Cfengine configuration directory

Introduction to scalability

Relevant classes: any

Scalability is something to think about whether you have twenty hosts or twenty-thousand hosts. There is no recipe for scaling your system; there is no right answer, but there are often wrong answers!

It is actually wrong to talk about whether a system "scales" or "doesn't scale". Rather we have to think about how the operation of a network changes in relation to the number of clients and services within it.

What is scaling?

Why would anything prevent us from just having as many hosts as we want? There are several problems that occur with scale. Let us suppose that we have N machines at out site.
  1. The sharing of the resource cake between many rather than few is harder for large N.
  2. The human difficulty of managing so many machines.
    1. Difficulty of understanding.
      1. Heterogeneity.
      2. Multiple policies (subgroups and special needs)
    2. Difficulty of implementing.
      1. Heterogeneity.
      2. Multiple policies (subgroups and special needs)
      3. Work to be done increases as a function of N.

Workflow and scaling

Let's look at some examples of how workflow affects scaling. The following four diagrams represent network topologies which show the flows of information (resources) between hosts. You can think of this picture at several levels.
  • Physical level: how do hosts communicate?
  • Logical level: which hosts collaborate with others?
  • Policy level: which hosts govern others?
In the first of the pictures (a), there is a centralization of control which leads to a star configuration. The node at the centre of the star is a bottleneck for this scenario, because it has to share itself between N clients. In the second case (b), not all the N hosts have to go through the central node in order to be connected, so we lighten the load in the bottleneck. In (c) we have a hierarchical organization that has low level bottlenecks and high level bottlenecks, i.e. it has several scales. This often reflects the structure of human organizations (as humans, we are in love with the hierarchy). In the final case (d), we have completely decentralized (peer to peer) organization which has no bottlenecks.
(a) (b)
(c) (d)

Scaling in cfengine

Because cfengine is an automation system, it scales flatly in all things except file copying and complexity of policy. That means that there is no penalty for the number of hosts you have to manage, or the workload in independent of N.

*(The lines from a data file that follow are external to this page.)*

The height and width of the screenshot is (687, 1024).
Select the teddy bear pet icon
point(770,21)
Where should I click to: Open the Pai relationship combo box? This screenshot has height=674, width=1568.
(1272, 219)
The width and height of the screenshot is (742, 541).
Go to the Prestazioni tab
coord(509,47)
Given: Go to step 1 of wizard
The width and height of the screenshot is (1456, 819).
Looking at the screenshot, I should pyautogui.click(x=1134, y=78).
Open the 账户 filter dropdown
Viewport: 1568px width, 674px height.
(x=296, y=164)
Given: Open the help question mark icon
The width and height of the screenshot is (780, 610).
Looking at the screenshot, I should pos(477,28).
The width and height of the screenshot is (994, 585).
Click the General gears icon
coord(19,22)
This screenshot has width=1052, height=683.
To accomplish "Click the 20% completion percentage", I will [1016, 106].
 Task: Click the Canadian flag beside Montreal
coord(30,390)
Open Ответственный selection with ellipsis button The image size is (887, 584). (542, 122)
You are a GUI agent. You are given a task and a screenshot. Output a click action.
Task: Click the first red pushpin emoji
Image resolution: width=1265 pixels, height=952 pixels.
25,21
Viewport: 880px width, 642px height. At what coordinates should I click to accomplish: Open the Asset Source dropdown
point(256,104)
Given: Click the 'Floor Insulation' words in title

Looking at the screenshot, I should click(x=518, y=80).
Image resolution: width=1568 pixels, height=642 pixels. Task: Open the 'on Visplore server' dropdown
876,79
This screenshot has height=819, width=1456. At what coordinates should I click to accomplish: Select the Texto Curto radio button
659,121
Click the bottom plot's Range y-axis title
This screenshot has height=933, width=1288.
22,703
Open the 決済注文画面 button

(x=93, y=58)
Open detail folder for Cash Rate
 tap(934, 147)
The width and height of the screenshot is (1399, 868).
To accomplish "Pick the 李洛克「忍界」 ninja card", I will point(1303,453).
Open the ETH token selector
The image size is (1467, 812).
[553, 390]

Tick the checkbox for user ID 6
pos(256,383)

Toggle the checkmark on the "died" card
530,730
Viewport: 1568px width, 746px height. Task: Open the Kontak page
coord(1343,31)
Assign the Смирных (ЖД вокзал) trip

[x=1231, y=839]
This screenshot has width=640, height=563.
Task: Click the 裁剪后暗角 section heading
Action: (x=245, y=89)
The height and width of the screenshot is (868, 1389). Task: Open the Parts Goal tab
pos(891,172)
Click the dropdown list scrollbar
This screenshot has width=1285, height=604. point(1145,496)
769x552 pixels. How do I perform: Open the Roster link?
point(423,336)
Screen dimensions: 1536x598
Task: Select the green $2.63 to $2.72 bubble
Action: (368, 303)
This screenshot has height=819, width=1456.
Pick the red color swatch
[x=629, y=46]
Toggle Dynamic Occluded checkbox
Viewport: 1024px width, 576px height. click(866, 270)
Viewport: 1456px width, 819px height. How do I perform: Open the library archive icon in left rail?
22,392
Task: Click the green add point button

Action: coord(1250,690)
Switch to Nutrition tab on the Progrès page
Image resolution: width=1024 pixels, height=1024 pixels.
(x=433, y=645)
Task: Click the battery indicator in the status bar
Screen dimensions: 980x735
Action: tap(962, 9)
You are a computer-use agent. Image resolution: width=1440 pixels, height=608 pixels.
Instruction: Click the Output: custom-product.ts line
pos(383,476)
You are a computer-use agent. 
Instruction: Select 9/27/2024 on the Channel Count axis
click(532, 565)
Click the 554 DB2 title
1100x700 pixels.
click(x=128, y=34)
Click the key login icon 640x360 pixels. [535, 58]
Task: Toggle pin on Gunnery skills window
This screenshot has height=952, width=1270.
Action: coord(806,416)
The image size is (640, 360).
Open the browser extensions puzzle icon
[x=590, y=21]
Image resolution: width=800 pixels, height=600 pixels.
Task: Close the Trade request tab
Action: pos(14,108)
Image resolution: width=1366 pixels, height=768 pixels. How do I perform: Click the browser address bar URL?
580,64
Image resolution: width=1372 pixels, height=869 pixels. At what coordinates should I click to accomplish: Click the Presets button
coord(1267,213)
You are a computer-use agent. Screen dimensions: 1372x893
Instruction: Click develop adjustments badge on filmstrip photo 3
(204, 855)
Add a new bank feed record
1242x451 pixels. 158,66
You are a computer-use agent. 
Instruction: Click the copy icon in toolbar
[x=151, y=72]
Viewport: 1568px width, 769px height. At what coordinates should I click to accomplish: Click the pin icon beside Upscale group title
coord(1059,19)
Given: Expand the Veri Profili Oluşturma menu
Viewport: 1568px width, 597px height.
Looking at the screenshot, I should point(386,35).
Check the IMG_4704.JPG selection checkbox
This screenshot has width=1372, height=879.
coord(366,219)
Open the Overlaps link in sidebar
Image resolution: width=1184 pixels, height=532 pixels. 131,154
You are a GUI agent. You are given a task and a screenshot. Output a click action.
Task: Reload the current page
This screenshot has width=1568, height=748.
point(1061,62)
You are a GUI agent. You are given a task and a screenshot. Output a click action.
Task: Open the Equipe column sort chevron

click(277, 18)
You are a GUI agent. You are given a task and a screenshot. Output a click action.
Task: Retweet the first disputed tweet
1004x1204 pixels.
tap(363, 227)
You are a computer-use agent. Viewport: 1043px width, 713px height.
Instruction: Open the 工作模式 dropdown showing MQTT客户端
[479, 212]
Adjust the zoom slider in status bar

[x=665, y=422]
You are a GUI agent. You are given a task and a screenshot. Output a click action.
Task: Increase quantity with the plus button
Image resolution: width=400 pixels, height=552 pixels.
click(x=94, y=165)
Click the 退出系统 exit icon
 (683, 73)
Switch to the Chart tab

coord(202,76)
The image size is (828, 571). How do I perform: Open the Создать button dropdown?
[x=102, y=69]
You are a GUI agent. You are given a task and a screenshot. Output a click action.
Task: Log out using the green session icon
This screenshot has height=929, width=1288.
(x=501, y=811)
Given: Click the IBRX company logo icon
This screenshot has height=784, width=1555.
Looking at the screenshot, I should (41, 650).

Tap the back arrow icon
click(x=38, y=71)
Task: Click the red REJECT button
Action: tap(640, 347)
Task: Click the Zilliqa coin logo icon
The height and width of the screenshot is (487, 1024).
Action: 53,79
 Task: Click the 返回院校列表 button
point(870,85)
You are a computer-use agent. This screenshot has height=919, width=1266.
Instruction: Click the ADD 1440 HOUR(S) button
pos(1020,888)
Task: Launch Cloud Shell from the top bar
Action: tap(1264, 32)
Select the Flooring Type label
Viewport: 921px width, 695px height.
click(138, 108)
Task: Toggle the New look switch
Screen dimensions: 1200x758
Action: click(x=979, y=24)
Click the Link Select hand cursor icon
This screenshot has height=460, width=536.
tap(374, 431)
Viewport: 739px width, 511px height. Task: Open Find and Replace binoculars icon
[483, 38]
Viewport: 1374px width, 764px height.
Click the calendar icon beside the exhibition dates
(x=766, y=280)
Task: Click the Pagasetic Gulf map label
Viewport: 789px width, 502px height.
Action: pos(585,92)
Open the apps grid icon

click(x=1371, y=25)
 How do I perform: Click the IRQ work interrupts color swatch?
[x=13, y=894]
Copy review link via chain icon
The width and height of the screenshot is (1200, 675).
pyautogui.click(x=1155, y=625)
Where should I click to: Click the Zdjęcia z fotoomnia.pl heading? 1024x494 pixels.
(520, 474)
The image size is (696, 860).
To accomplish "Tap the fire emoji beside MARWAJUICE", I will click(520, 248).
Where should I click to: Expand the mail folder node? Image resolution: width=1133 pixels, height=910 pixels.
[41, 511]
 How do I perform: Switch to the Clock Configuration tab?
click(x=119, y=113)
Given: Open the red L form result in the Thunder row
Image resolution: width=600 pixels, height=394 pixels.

Since all work is done on the end hosts, the work is completely decentralized. The only time you have to think about the problems of scaling are therefore in:

  • Managing file copying bottlenecks
  • Managing the complexity of configuration
The strength of cfengine is that it does not impose a control model on you. The only constraints that cfengine insists on are related to the pull-based file transfer.

How to plan scaling

The stages of scaling decisions are:
  1. Choosing your model. This includes planning for future expansion. Whatever model you choose, you will have to be sure that it will be able to grow to meet your future needs. The choice of model affects
    • The efficiency of operation (load balancing)
    • The likelihood of errors and problems (resilience)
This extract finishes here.